It's seems like you're not completely clear on all the tax-sheltered savings options that exist. There are two different savings
methods: pre-tax ("Traditional") and post-tax ("Roth"). And then there are two different savings
locations: IRA and 401(k). The two sets can be combined to create four different account types. The one you seem to be unaware of is the Roth 401(k). Perhaps your 401(k) plan doesn't offer Roth contributions as an option, but it makes it confusing when you refer to simply a "401k" vs. a "Roth IRA", because people who have a Roth 401(k) don't know how to answer.
I have about 95% Roth right now because of changing jobs and rolling over.
Hmm, so are you also not familiar with the Traditional IRA? The way I interpret this statement (in the context of your other statements) is that you had Traditional 401(k) money, and when you changed jobs, you rolled the Traditional 401(k) into a Traditional IRA, and then
converted the Traditional IRA to a Roth IRA. Is that what happened? If so, hopefully you did those conversions when your income was low! Otherwise your desire for a 50/50 Roth/Traditional split might be costing you a bunch of money.

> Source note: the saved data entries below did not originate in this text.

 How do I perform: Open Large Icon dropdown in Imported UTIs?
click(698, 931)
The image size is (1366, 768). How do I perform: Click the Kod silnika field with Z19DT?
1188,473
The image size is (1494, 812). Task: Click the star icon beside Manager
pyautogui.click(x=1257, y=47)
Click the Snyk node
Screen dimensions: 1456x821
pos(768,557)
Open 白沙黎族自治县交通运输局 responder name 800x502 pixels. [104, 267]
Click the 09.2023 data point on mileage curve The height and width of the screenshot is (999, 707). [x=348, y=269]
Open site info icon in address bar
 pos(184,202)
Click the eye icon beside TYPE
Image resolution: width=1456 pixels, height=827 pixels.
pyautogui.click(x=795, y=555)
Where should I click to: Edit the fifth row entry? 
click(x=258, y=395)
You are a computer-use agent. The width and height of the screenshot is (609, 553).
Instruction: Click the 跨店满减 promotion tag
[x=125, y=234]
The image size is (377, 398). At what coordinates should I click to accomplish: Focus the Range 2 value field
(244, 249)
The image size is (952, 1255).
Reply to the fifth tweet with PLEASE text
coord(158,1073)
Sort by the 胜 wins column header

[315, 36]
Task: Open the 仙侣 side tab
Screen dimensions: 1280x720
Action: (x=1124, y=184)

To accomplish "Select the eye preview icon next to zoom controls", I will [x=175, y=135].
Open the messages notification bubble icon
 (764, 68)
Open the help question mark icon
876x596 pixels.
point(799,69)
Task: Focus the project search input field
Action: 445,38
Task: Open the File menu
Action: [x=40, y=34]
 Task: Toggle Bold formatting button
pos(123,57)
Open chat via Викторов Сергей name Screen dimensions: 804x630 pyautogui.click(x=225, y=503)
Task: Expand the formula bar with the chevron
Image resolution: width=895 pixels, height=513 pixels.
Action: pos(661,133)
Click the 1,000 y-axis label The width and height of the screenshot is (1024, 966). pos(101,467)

For the record, I'm in the camp who uses Roth space only when my Traditional space is maxed out. So I will end up with something like 85% of my tax-sheltered money in Traditional IRAs + 401(k)s, and 15% in Roth IRA at retirement. Ideally I'd have 100% in Traditional, since I have plenty of post-tax savings to cover 5 years of Roth pipeline priming, but the limits prevent that.